Pescare a Palermo: fondali, venti e stagioni
Com'è fatto il fondale
Il golfo è chiuso tra Monte Pellegrino e Capo Zafferano, due promontori che scendono ripidi in acqua profonda. Sotto le falesie il fondale precipita in fretta su roccia e massi, mentre l'arco di Mondello e la zona portuale offrono sabbia e posidonia. Al largo alcune secche isolate raccolgono pesce di taglia.
I venti che contano
La tramontana entra diretta dall'imboccatura e alza onda su tutto il golfo, mentre i promontori riparano bene dai venti orientali. Il maestrale soffia teso al largo di Capo Gallo.
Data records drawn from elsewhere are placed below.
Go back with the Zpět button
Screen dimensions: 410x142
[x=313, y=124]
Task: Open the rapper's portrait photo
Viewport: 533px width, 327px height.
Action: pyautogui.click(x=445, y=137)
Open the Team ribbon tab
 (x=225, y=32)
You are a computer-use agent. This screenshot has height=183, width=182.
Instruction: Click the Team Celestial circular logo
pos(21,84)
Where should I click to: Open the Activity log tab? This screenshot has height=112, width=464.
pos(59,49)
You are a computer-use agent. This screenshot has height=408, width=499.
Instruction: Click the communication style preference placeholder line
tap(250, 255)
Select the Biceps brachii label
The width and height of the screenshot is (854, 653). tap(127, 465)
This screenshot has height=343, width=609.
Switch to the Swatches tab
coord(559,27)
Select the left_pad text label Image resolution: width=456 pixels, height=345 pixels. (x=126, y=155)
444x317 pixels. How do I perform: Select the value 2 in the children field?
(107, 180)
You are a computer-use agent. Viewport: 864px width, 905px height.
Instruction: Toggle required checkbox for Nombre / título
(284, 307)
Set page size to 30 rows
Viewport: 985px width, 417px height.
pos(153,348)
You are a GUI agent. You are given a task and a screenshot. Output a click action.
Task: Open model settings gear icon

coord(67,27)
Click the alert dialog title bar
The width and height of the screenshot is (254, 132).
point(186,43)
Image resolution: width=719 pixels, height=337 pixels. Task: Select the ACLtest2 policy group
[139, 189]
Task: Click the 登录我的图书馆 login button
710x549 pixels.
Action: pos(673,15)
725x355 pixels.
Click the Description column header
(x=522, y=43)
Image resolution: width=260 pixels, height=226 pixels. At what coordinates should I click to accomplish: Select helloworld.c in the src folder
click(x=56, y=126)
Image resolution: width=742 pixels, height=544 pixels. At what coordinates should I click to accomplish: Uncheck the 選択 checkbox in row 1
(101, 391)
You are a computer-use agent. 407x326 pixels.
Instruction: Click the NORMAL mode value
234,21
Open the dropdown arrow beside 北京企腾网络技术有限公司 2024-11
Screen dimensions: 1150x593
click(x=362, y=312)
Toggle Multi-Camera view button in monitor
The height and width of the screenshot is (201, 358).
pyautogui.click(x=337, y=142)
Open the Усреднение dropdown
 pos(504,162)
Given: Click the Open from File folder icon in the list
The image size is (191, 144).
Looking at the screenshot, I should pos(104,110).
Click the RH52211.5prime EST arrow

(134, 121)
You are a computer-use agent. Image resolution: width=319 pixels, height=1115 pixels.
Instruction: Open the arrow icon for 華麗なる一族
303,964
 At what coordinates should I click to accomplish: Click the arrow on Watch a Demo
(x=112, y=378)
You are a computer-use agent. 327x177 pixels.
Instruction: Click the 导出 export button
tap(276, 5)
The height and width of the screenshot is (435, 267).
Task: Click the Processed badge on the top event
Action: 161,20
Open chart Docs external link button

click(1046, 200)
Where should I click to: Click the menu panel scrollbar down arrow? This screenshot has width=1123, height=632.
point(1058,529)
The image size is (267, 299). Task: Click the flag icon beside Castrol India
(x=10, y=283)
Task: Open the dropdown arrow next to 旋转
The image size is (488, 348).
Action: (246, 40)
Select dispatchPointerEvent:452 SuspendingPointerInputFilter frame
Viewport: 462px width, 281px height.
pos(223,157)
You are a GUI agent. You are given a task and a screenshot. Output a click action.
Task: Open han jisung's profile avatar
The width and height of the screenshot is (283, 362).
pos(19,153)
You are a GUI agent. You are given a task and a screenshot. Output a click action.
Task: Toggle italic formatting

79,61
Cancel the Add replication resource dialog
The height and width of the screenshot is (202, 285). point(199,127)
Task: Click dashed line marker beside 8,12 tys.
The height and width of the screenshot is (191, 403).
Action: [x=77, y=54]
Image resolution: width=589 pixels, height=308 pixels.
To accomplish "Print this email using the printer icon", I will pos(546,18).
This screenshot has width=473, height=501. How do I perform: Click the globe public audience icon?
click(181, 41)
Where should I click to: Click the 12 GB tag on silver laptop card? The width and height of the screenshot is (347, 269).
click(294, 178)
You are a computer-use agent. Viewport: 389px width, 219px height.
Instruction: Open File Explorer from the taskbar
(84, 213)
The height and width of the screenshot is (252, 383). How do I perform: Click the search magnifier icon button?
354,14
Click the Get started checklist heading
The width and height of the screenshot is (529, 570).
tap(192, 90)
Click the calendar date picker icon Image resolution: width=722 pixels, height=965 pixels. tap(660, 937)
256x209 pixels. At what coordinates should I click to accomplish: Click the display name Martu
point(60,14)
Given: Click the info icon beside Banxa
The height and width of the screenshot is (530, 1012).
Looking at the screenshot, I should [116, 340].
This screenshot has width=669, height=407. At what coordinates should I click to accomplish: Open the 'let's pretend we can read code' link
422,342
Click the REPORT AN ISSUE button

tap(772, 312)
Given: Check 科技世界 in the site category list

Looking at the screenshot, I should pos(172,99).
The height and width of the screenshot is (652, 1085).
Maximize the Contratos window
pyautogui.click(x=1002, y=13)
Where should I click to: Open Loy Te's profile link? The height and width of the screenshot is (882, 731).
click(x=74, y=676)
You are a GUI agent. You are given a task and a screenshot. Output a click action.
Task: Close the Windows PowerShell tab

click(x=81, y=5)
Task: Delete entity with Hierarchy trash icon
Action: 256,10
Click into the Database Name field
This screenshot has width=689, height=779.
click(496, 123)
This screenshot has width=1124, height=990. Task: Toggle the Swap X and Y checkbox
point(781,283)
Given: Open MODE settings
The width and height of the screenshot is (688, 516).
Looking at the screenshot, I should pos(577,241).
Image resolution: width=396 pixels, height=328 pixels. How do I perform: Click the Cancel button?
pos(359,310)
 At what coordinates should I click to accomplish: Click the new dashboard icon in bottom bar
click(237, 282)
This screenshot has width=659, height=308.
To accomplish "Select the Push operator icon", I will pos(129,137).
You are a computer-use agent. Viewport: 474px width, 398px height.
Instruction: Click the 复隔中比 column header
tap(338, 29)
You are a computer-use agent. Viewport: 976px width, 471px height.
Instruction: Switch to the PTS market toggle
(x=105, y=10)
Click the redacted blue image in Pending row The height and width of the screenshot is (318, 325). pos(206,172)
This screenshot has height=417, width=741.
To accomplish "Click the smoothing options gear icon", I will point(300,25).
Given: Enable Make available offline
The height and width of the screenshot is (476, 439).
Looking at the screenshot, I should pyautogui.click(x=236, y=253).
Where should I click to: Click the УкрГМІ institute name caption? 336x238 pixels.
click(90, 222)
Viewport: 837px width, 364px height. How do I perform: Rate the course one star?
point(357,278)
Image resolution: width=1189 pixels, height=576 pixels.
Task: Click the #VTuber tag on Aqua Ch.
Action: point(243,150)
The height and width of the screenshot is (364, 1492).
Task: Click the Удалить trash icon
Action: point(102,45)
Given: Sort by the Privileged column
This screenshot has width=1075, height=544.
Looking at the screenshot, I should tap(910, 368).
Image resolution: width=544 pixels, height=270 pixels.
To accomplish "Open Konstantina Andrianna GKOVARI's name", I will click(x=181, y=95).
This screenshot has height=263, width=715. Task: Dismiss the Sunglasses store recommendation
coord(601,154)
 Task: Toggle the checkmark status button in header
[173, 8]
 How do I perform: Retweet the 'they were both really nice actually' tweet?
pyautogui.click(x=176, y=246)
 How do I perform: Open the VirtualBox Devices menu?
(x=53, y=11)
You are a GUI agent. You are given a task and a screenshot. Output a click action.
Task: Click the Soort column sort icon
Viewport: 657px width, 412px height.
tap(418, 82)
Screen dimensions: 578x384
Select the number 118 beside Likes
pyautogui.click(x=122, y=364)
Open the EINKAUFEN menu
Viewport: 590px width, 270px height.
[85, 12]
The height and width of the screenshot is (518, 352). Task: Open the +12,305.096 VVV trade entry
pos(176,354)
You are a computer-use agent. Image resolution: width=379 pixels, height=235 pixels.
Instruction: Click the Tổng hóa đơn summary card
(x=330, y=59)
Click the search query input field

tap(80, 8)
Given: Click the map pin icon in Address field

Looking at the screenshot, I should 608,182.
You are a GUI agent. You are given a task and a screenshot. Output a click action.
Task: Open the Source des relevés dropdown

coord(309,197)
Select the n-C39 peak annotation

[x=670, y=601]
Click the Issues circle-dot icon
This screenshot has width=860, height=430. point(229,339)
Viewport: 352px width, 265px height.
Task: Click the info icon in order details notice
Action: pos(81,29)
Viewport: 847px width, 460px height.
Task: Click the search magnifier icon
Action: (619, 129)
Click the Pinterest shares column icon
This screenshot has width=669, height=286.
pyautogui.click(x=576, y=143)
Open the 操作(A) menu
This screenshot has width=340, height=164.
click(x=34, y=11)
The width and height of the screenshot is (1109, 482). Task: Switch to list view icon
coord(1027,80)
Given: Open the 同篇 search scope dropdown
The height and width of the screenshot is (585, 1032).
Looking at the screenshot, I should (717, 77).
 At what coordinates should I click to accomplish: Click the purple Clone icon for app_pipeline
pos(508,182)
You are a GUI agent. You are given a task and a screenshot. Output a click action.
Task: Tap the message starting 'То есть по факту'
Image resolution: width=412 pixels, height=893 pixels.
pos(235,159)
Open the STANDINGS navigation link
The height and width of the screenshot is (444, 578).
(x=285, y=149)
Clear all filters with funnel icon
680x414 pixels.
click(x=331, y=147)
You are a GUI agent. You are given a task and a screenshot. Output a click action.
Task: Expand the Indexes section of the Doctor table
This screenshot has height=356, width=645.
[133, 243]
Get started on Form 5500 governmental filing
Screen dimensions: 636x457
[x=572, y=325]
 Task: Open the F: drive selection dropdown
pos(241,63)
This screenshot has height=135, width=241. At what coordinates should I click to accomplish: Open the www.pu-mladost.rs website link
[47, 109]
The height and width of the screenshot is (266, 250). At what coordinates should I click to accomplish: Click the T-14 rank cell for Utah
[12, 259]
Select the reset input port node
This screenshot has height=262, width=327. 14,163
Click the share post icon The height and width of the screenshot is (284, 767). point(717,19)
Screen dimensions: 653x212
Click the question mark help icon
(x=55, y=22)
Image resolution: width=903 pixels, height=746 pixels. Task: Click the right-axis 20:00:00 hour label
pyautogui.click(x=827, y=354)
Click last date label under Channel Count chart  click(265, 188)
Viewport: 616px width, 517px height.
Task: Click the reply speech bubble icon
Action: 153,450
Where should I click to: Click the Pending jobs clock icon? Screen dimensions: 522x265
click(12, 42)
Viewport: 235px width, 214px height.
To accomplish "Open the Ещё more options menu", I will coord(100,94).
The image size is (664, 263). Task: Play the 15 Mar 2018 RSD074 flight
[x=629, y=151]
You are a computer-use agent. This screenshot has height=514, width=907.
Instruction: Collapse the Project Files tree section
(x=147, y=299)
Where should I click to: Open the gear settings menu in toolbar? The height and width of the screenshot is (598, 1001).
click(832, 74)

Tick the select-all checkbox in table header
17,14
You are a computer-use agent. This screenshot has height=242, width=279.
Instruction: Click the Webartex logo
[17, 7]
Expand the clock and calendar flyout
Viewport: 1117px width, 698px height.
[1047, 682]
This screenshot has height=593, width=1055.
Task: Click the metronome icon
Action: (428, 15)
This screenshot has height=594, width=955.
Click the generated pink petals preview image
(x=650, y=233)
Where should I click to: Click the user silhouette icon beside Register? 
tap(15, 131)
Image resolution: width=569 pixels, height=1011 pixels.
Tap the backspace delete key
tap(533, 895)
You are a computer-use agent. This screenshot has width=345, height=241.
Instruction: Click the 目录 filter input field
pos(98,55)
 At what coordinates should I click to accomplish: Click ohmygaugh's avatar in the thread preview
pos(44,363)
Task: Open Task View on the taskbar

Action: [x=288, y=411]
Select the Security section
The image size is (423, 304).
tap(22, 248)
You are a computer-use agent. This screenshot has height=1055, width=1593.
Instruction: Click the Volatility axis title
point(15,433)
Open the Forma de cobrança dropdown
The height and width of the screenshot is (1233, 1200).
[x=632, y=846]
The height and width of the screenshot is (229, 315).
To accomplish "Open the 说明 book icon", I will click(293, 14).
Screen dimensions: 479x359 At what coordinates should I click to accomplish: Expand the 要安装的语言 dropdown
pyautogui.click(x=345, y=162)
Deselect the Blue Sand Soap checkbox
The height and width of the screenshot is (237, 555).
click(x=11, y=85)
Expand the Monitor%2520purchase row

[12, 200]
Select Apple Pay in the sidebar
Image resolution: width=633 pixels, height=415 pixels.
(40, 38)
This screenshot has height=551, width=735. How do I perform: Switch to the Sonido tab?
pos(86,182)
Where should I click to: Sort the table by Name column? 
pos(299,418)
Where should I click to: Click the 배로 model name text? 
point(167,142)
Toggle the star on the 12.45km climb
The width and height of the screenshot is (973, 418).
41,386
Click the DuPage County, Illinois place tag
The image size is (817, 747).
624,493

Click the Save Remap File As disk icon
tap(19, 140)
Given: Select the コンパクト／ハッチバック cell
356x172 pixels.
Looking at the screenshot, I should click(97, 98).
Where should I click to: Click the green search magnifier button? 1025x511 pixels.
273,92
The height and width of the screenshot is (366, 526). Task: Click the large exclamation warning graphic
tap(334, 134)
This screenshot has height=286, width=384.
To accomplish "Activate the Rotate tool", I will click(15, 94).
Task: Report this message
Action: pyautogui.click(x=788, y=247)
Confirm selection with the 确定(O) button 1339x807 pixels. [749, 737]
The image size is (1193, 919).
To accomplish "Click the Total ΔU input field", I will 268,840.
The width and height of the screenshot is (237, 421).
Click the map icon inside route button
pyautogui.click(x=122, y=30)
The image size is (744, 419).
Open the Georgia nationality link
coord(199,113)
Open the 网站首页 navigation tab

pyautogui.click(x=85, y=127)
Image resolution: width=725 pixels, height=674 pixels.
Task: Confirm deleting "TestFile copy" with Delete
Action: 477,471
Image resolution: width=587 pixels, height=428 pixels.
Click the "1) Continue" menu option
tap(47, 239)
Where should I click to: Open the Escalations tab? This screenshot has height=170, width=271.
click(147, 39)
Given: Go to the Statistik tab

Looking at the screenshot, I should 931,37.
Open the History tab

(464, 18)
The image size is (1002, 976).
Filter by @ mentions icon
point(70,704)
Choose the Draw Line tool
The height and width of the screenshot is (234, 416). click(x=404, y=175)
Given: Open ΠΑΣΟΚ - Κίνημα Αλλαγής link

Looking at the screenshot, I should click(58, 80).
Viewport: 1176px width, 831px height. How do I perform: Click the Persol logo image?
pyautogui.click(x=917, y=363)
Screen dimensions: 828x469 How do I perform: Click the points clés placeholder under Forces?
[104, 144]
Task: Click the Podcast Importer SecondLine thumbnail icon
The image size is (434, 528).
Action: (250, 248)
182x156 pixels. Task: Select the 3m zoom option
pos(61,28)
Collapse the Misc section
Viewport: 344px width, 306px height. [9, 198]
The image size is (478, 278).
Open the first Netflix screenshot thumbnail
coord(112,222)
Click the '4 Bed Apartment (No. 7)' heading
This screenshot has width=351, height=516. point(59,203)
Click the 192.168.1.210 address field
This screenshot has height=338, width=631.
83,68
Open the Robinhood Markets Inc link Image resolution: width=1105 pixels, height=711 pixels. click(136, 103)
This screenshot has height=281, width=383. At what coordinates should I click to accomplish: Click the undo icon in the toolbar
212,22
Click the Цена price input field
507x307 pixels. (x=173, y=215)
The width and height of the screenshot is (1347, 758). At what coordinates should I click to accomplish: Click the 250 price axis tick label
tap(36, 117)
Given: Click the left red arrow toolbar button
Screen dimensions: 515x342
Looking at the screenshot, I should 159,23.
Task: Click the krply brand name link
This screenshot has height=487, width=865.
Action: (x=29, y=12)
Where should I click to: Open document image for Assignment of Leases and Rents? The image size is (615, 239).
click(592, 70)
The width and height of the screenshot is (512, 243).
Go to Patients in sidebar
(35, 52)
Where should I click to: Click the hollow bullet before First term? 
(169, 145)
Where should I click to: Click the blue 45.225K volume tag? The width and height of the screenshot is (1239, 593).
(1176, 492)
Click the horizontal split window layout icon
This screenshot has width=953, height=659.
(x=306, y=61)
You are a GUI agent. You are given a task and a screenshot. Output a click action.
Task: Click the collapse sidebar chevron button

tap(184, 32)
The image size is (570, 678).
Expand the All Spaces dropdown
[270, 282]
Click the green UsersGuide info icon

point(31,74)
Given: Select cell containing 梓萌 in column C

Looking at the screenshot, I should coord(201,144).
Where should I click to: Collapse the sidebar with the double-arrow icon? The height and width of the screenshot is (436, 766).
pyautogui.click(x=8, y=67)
Lo scirocco porta aria calda e acqua torbida sotto costa, spesso con mare lungo che rende difficile la pesca dalla riva.
Tecniche che rendono qui
Sotto Monte Pellegrino si pesca dalle rocce a galleggiante su saraghi e occhiate, e a spinning su lecce e spigole. In barca il vertical sulle secche rende ricciole e dentici. I totani si cercano a eging nelle sere autunnali lungo le pareti profonde vicino a Capo Gallo.
Il pesce mese per mese
L'autunno concentra i totani e le migliori mangianze al largo. L'inverno è la stagione del sarago sotto le falesie. La primavera porta ricciole sulle secche, mentre l'estate premia le uscite all'alba prima che il vento termico si alzi.